Greta Thunberg est l’exemple parfait d’une jeune femme qui a un impact hors pair sur ce monde. Dans son raisonnement, elle fait ressortir clairement que les petites étapes n’ont plus de valeur. Sa ténacité et son audace à se lever et à faire des sacrifices et dire la vérité sont admirables. Elle dit les choses comme elles sont, non filtrées, et exprimées du point de vue de quelqu’un qui a toute sa vie devant elle - et elle a raison. Nous méritons cette critique. Elle a un impact parce qu’elle se met en relation avec les gens. Elle s’est connectée à des jeunes d’une façon qui rompt avec nos façons habituelles de voir et nous devons tous apprendre d’elle.

Quel est le message que vous souhaiteriez partager à propos du thème de la JIF de cette année : « L’égalité des sexes aujourd’hui pour un avenir durable » ? 

Ces choses sont indissociables et nous nous exposons nous-mêmes à nos propres périls si nous pensons que nous pouvons les attaquer un par un.
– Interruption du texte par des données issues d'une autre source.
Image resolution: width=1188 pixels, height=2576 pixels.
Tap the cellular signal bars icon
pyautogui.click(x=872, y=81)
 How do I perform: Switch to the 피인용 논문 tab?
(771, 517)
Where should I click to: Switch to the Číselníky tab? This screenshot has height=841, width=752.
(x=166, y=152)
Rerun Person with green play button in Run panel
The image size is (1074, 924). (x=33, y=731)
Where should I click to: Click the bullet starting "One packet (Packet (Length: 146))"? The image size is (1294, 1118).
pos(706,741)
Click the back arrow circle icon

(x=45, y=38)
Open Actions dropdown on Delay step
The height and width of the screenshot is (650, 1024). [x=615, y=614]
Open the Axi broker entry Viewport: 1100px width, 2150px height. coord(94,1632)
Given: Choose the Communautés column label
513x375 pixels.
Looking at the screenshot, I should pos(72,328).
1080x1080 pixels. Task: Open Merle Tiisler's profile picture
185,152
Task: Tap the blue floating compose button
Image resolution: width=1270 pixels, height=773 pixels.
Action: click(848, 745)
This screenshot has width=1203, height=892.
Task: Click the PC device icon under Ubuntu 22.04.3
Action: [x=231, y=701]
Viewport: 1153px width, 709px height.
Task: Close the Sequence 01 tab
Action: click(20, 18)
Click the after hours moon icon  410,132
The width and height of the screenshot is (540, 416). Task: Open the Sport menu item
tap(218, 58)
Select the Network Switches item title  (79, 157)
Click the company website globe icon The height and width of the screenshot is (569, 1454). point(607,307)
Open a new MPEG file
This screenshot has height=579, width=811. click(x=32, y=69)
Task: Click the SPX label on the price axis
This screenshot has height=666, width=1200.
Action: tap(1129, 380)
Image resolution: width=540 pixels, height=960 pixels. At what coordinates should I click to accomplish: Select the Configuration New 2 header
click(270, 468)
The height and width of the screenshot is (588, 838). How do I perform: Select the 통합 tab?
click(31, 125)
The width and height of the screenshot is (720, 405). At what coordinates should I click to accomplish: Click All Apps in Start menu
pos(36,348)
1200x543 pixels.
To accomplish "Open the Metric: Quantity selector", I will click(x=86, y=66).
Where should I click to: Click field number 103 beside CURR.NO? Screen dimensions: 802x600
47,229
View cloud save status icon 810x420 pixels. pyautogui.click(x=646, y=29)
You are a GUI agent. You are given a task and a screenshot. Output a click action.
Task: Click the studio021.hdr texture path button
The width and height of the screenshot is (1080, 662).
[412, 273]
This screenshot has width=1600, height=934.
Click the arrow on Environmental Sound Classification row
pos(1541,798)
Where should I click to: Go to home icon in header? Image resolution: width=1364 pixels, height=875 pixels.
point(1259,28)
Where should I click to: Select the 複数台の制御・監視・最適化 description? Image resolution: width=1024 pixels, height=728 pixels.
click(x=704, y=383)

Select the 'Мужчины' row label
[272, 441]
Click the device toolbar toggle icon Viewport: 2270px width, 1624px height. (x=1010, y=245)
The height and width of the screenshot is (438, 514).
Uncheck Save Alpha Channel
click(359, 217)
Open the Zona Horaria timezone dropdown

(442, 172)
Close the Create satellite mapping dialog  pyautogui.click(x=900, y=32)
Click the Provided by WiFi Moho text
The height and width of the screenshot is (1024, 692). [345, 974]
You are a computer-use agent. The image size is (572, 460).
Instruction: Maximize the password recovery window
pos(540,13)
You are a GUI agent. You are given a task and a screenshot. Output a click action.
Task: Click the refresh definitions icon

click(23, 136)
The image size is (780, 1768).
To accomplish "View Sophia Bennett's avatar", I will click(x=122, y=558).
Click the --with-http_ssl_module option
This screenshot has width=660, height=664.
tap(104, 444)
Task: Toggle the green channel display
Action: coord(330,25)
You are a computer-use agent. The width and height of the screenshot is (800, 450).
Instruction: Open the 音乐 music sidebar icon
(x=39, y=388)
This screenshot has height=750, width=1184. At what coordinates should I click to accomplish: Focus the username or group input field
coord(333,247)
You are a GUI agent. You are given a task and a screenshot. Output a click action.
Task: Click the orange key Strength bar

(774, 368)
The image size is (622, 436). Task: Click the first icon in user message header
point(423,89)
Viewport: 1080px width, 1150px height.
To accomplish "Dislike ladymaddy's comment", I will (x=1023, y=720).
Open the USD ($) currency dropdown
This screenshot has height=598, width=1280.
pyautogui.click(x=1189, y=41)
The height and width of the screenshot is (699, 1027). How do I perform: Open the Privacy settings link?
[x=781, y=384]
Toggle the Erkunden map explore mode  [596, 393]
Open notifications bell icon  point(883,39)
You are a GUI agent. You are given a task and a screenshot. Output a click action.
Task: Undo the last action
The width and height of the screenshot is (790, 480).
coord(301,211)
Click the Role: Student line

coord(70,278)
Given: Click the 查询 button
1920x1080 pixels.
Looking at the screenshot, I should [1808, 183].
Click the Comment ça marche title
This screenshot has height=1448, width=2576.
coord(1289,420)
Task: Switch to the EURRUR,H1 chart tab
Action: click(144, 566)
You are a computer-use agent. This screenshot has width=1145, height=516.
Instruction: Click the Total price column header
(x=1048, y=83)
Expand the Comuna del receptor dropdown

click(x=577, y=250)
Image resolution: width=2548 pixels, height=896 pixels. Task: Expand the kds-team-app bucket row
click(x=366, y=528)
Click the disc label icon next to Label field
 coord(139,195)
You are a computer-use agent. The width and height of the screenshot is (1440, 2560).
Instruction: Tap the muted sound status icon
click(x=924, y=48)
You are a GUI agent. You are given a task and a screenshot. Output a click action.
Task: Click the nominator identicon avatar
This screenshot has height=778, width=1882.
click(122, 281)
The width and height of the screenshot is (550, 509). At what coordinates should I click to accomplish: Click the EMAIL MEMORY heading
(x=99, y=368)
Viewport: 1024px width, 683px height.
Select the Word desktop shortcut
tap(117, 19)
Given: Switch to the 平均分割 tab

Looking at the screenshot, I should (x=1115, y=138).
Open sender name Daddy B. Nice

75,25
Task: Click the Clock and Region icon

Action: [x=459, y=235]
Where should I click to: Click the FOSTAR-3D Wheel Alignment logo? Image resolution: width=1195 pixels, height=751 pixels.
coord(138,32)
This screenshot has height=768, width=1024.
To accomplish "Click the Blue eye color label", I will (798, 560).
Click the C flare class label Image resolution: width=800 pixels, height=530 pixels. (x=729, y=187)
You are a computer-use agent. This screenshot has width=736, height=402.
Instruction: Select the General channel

Il est impossible de lutter contre les changements climatiques sans les femmes et les personnes de couleur, et c’est pourquoi elles doivent participer aux discussions et prendre des décisions. Vous ne pouvez pas analyser le climat et l’égalité des sexes séparément. Il nous faut nous engager dans une discussion holistique.
 
Nous devons également passer des mots aux actes. Il est possible de parvenir à un monde équitable, juste et à émissions nettes nulles. Nous avons besoin d’un monde où les flux financiers vont dans la bonne direction. Nous devons nous concentrer sur les changements d’ordre réglementaire et politique comme le fait un laser. Chaque engagement doit être fondé sur des cibles afin que nous sachions si nous arrivons à les honorer. Mais il nous reste peu de temps pour agir de manière audacieuse. Il ne s’agit pas de petits changements, mais de changements majeurs qui seront contraignants. Si nous n’agissons pas, les conséquences seront bien plus importantes.